- Task
Reproduce the following lines word for word.

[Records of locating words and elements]
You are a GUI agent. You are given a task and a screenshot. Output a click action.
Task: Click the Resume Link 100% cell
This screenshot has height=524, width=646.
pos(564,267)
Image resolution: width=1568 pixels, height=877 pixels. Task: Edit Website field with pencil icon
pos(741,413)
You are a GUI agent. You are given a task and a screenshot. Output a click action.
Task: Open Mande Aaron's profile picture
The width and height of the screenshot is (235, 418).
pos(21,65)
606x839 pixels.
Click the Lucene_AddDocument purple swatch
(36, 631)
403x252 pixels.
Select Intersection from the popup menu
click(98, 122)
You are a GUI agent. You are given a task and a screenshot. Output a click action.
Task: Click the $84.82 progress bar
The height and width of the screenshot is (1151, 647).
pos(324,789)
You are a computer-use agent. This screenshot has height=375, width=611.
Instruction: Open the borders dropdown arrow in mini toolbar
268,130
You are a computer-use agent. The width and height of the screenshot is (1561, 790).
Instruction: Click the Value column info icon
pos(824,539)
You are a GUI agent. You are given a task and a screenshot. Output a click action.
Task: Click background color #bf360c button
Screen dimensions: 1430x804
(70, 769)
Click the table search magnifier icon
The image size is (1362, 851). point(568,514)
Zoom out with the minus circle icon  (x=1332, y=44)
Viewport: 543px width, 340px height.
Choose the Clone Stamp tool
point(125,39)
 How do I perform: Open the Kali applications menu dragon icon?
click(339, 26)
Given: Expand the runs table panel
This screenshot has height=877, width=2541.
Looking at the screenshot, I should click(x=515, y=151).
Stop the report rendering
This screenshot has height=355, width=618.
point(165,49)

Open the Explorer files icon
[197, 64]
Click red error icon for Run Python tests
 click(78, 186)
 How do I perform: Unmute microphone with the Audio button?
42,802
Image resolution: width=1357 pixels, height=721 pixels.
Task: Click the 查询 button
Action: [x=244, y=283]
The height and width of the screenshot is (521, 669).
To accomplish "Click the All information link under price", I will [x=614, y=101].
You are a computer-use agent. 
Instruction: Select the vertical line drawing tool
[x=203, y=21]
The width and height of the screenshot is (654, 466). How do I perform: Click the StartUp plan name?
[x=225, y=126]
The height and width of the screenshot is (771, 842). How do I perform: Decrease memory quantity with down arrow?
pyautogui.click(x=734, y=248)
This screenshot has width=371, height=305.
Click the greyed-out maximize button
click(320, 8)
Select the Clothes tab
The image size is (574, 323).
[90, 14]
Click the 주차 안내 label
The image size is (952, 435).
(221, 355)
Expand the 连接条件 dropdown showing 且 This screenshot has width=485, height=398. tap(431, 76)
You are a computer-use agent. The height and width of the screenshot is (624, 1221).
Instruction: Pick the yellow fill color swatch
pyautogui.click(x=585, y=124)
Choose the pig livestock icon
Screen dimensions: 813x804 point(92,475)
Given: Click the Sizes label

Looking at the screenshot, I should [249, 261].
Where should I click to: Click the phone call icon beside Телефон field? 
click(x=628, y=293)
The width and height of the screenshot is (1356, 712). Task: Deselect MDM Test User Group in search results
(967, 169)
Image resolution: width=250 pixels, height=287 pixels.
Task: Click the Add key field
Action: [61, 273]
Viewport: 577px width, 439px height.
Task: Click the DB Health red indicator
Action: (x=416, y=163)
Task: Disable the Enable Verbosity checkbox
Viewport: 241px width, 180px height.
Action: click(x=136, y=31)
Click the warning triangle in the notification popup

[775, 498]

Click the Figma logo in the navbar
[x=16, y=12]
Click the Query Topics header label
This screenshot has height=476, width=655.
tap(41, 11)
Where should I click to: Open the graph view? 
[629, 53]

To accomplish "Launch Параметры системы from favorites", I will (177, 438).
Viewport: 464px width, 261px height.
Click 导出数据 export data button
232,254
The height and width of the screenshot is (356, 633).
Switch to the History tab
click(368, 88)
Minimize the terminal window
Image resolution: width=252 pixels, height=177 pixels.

- Result
You are a GUI agent. You are given a task and a screenshot. Output a click action.
Task: Click the Resume Link 100% cell
This screenshot has height=524, width=646.
pos(564,267)
Image resolution: width=1568 pixels, height=877 pixels. Task: Edit Website field with pencil icon
pos(741,413)
You are a GUI agent. You are given a task and a screenshot. Output a click action.
Task: Open Mande Aaron's profile picture
The width and height of the screenshot is (235, 418).
pos(21,65)
606x839 pixels.
Click the Lucene_AddDocument purple swatch
(36, 631)
403x252 pixels.
Select Intersection from the popup menu
click(98, 122)
You are a GUI agent. You are given a task and a screenshot. Output a click action.
Task: Click the $84.82 progress bar
The height and width of the screenshot is (1151, 647).
pos(324,789)
You are a computer-use agent. This screenshot has height=375, width=611.
Instruction: Open the borders dropdown arrow in mini toolbar
268,130
You are a computer-use agent. The width and height of the screenshot is (1561, 790).
Instruction: Click the Value column info icon
pos(824,539)
You are a GUI agent. You are given a task and a screenshot. Output a click action.
Task: Click background color #bf360c button
Screen dimensions: 1430x804
(70, 769)
Click the table search magnifier icon
The image size is (1362, 851). point(568,514)
Zoom out with the minus circle icon  (x=1332, y=44)
Viewport: 543px width, 340px height.
Choose the Clone Stamp tool
point(125,39)
 How do I perform: Open the Kali applications menu dragon icon?
click(339, 26)
Given: Expand the runs table panel
This screenshot has height=877, width=2541.
Looking at the screenshot, I should click(x=515, y=151).
Stop the report rendering
This screenshot has height=355, width=618.
point(165,49)

Open the Explorer files icon
[197, 64]
Click red error icon for Run Python tests
 click(78, 186)
 How do I perform: Unmute microphone with the Audio button?
42,802
Image resolution: width=1357 pixels, height=721 pixels.
Task: Click the 查询 button
Action: [x=244, y=283]
The height and width of the screenshot is (521, 669).
To accomplish "Click the All information link under price", I will [x=614, y=101].
You are a computer-use agent. 
Instruction: Select the vertical line drawing tool
[x=203, y=21]
The width and height of the screenshot is (654, 466). How do I perform: Click the StartUp plan name?
[x=225, y=126]
The height and width of the screenshot is (771, 842). How do I perform: Decrease memory quantity with down arrow?
pyautogui.click(x=734, y=248)
This screenshot has width=371, height=305.
Click the greyed-out maximize button
click(320, 8)
Select the Clothes tab
The image size is (574, 323).
[90, 14]
Click the 주차 안내 label
The image size is (952, 435).
(221, 355)
Expand the 连接条件 dropdown showing 且 This screenshot has width=485, height=398. tap(431, 76)
You are a computer-use agent. The height and width of the screenshot is (624, 1221).
Instruction: Pick the yellow fill color swatch
pyautogui.click(x=585, y=124)
Choose the pig livestock icon
Screen dimensions: 813x804 point(92,475)
Given: Click the Sizes label

Looking at the screenshot, I should [249, 261].
Where should I click to: Click the phone call icon beside Телефон field? 
click(x=628, y=293)
The width and height of the screenshot is (1356, 712). Task: Deselect MDM Test User Group in search results
(967, 169)
Image resolution: width=250 pixels, height=287 pixels.
Task: Click the Add key field
Action: [61, 273]
Viewport: 577px width, 439px height.
Task: Click the DB Health red indicator
Action: (x=416, y=163)
Task: Disable the Enable Verbosity checkbox
Viewport: 241px width, 180px height.
Action: click(x=136, y=31)
Click the warning triangle in the notification popup

[775, 498]

Click the Figma logo in the navbar
[x=16, y=12]
Click the Query Topics header label
This screenshot has height=476, width=655.
tap(41, 11)
Where should I click to: Open the graph view? 
[629, 53]

To accomplish "Launch Параметры системы from favorites", I will (177, 438).
Viewport: 464px width, 261px height.
Click 导出数据 export data button
232,254
The height and width of the screenshot is (356, 633).
Switch to the History tab
click(368, 88)
Minimize the terminal window
Image resolution: width=252 pixels, height=177 pixels.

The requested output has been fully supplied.